The carnivorous calamari, which can grow up to 100 pounds, came up from the depths last week and swarms of them roughed up unsuspecting divers. Some divers report tentacles enveloping their masks and yanking at their cameras and gear.
The so-called Humboldt squid are native to the deep waters off Mexico, where they have been known to attack humans and are nicknamed "red devils" for their rust-red coloring and mean streak. Those who dive with them there chum the water with bait and sometimes get in a metal cage or wear chain mail to avoid being lashed by tentacles.
The squid hunt in schools of up to 1,200, can swim up to 15 mph and can skim over the water to escape predators.
The squid are too deep to bother swimmers and surfers, but many longtime divers say they are staying out of the surf until the sea creatures clear out.
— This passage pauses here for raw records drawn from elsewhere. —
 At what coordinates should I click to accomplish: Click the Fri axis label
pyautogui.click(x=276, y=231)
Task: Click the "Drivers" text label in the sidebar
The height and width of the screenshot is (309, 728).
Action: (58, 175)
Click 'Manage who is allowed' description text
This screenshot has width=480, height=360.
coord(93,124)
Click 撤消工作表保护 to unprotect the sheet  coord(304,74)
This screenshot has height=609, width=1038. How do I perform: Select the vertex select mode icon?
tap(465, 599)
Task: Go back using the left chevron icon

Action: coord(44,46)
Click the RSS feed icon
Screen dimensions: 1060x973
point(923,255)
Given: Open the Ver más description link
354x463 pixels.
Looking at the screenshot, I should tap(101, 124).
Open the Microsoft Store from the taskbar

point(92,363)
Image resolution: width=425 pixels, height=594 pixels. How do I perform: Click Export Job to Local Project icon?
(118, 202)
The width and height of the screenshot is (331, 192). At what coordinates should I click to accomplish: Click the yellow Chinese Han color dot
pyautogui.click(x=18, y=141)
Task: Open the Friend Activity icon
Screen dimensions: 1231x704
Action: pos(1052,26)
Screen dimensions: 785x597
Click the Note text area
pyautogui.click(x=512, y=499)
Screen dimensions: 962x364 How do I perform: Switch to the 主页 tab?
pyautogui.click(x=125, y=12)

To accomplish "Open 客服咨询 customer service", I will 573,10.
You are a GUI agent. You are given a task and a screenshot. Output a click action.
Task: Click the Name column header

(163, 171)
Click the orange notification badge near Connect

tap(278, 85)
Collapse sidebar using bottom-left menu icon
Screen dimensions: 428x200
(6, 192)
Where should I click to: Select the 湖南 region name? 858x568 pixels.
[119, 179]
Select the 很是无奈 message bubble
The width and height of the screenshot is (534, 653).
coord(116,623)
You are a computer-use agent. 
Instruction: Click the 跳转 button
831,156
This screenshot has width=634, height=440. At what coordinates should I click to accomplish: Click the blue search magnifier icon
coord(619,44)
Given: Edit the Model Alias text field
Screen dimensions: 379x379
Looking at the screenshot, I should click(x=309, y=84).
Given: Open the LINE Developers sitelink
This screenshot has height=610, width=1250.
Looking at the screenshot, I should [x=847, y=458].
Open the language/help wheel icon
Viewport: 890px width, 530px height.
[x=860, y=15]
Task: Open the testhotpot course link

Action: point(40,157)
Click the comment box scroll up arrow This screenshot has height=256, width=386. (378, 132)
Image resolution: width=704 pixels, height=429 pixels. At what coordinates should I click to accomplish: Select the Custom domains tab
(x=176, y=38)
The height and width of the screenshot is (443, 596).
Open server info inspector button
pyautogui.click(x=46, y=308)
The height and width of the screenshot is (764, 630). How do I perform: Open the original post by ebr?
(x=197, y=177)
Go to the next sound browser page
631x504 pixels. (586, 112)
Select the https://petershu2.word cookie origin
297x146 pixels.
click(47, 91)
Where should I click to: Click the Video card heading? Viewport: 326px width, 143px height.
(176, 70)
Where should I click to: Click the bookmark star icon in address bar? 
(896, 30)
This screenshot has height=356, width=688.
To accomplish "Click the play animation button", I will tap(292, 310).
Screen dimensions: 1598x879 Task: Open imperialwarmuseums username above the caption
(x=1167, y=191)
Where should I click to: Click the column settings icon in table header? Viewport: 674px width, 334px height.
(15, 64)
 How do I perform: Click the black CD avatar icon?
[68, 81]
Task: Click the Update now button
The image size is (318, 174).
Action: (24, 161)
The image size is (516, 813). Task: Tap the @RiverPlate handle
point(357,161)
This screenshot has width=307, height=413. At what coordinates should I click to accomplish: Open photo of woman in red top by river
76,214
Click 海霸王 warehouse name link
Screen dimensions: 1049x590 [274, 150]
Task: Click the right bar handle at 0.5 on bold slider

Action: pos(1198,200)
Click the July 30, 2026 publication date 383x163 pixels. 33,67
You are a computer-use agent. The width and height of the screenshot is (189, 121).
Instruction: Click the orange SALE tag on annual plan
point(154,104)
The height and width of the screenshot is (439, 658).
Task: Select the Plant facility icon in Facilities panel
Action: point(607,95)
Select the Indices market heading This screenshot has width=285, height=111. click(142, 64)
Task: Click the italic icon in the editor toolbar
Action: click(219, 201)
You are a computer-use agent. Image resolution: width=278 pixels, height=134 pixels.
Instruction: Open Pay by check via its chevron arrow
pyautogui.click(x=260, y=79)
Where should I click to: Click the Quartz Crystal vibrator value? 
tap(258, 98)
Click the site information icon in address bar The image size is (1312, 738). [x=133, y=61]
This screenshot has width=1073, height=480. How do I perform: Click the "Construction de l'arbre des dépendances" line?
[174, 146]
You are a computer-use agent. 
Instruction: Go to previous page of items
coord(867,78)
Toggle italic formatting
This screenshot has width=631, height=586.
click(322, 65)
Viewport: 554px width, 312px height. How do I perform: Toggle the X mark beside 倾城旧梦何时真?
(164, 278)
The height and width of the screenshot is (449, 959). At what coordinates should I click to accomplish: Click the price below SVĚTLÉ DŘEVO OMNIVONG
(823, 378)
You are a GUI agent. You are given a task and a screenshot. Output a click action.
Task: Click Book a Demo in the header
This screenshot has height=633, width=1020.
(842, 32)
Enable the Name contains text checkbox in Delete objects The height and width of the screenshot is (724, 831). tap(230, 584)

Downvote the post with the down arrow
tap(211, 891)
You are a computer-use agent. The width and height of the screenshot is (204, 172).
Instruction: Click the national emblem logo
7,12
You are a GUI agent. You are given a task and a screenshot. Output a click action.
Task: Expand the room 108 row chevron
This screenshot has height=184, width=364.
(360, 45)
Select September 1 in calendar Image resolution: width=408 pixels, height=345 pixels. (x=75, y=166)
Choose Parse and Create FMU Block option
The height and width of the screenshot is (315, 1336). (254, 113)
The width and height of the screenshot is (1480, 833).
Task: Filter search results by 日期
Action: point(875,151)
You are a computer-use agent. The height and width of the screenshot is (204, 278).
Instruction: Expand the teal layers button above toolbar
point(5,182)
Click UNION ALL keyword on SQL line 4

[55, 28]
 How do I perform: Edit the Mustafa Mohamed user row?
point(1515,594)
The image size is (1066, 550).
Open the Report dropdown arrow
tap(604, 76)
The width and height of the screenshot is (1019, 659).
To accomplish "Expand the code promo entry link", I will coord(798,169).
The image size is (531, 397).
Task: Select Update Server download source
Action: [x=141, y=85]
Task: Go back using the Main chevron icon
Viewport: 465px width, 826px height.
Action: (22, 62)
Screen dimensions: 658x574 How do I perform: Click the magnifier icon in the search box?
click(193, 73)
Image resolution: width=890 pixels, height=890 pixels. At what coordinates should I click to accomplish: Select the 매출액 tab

Roger Uzun, a veteran scuba diver and amateur underwater videographer, swam with a swarm of the creatures for about 20 minutes and said they appeared more curious than aggressive. The animals taste with their tentacles, he said, and seemed to be touching him and his wet suit to determine if he was edible.
"As soon as we went underwater and turned on the video lights, there they were. They would ram into you, they kept hitting the back of my head," said Uzun, who later posted a 3-minute video with his underwater footage on YouTube.
Scientists aren't sure why the squid, which generally live in deep, tropical waters off Mexico and Central America, are showing up off the Southern California coast - but they are concerned.
Research suggests the squid may have established a year-round population off California at depths of 300 to 650 feet, said Nigella Hillgarth, executive director of the Birch Aquarium at Scripps Institution of Oceanography. Divers this summer have been encountering them at about 60 to 80 feet down, they said.
No one knows how many squid are in the shallow waters, but one biologist estimated they could number in the hundreds, or possibly thousands.
"Usually where there's one squid, there's a lot of squid, so I would assume that there's a good number," said John Hyde, a biologist with the National Marine Fisheries Service in San Diego.